- [Aim of the task]: Below are the records; copy out every line that holds the word "computer".

- [Supplied records]:
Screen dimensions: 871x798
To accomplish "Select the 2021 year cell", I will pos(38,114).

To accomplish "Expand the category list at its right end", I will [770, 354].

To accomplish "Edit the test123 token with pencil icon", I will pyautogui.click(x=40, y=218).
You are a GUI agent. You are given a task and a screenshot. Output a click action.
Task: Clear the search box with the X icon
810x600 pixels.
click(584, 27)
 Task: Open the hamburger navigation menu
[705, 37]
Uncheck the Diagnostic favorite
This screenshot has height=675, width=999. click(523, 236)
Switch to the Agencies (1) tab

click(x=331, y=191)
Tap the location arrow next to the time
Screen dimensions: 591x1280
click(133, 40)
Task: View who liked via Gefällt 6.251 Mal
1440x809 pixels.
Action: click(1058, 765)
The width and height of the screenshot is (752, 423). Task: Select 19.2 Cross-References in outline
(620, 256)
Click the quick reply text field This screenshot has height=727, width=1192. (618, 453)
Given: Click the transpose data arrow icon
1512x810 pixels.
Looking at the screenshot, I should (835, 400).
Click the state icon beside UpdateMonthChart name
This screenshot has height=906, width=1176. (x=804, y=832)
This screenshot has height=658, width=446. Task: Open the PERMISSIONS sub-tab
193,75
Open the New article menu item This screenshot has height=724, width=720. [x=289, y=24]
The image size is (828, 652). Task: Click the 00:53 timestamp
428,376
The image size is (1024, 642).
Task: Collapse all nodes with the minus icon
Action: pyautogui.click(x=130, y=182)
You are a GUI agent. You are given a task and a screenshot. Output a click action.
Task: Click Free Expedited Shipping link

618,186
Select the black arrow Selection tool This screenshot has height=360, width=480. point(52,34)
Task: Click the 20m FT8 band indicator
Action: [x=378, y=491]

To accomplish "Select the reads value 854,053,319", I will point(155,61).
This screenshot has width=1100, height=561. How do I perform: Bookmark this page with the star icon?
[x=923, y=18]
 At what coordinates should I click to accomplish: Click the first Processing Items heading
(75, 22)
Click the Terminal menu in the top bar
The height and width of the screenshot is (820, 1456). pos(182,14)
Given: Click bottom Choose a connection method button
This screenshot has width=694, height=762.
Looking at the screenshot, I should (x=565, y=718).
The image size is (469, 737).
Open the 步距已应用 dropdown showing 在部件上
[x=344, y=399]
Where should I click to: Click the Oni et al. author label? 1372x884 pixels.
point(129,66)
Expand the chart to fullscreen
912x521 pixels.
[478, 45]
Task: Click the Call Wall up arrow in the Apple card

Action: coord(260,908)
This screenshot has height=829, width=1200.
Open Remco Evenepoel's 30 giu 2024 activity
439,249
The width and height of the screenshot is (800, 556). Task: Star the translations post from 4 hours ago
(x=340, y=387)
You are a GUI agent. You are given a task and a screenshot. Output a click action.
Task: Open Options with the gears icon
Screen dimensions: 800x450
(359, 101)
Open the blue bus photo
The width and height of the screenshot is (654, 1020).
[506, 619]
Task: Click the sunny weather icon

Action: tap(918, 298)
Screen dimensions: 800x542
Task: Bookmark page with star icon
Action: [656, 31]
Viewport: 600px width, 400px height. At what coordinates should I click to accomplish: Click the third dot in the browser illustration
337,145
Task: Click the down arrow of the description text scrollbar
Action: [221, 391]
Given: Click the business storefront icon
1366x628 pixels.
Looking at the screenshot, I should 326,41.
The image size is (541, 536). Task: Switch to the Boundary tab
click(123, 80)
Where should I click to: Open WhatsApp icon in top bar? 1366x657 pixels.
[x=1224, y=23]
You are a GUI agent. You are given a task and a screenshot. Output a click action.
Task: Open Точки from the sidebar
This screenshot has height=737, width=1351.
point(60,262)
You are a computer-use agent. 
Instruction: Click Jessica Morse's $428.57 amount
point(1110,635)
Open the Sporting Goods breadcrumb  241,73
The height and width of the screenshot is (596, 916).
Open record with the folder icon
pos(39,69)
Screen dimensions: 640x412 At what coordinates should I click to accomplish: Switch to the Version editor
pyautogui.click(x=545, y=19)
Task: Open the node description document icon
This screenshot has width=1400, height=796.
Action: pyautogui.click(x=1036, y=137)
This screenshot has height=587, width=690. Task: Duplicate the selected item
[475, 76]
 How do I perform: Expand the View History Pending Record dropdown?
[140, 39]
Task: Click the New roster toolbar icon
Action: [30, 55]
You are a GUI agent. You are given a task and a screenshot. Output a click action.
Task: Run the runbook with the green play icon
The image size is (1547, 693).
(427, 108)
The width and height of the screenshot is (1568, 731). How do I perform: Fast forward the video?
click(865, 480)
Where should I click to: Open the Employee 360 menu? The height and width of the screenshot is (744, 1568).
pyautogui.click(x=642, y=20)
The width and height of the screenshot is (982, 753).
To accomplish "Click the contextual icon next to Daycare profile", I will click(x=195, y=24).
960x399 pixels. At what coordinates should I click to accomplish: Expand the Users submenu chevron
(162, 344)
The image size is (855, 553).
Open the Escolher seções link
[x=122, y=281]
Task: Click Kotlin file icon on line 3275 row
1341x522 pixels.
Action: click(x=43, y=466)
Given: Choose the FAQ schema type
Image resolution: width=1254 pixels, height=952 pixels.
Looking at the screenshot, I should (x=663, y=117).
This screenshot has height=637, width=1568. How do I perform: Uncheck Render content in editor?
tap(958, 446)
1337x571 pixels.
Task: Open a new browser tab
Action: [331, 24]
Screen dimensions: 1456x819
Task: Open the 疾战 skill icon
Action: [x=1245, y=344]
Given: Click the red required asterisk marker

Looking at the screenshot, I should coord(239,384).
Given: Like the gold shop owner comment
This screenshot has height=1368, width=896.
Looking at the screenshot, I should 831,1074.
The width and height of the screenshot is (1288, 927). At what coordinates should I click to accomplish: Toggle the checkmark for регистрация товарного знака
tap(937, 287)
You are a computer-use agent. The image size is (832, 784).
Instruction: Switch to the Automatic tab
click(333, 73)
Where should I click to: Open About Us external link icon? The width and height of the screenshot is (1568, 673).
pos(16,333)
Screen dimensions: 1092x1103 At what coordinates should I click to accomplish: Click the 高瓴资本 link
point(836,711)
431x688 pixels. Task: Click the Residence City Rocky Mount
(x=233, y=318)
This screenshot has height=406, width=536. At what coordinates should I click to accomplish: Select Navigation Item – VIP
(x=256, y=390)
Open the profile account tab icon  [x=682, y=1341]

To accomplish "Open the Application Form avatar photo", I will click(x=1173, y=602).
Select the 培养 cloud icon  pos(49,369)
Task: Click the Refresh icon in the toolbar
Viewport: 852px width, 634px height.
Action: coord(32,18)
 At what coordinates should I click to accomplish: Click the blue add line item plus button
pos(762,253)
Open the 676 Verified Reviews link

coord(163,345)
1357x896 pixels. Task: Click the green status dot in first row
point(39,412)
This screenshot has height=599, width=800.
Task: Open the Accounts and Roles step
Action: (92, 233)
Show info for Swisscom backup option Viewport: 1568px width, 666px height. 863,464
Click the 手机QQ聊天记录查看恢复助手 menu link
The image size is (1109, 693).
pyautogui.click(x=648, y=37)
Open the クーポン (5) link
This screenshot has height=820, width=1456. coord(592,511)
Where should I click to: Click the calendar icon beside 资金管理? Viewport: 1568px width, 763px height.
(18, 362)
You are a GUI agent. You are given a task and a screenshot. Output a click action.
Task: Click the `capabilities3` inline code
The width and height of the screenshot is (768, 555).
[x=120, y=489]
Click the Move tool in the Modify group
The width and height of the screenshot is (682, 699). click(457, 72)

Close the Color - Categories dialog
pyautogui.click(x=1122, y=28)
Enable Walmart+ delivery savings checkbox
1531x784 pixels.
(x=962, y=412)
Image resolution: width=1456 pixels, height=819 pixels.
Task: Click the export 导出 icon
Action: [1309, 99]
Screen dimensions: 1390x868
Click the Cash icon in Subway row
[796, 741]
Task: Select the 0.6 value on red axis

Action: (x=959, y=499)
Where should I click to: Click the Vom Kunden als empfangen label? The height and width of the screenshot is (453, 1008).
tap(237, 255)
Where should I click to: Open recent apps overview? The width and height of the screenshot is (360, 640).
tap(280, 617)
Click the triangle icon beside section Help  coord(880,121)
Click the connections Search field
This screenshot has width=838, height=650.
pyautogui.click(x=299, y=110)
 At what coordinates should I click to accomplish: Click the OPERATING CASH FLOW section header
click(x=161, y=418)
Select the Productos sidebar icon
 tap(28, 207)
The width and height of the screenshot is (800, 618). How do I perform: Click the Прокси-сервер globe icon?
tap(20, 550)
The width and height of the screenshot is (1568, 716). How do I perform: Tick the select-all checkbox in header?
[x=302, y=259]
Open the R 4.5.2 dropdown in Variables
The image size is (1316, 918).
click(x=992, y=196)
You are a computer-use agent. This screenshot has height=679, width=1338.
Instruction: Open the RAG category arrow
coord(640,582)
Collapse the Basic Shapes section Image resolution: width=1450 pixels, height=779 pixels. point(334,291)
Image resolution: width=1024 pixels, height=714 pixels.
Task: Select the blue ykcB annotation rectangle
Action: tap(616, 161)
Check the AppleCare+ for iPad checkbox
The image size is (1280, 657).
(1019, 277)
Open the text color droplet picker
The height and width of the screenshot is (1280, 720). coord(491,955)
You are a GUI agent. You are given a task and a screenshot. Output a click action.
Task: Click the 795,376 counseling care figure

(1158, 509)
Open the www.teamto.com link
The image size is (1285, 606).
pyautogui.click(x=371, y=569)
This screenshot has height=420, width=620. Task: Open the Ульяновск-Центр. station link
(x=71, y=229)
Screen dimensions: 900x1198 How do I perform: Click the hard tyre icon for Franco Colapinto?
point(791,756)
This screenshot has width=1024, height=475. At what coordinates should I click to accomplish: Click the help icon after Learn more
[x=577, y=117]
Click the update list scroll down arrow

- [Your solution]:
You are a computer-use agent. 
You are a computer-use agent. The image size is (832, 784).
You are a computer-use agent. This screenshot has height=679, width=1338.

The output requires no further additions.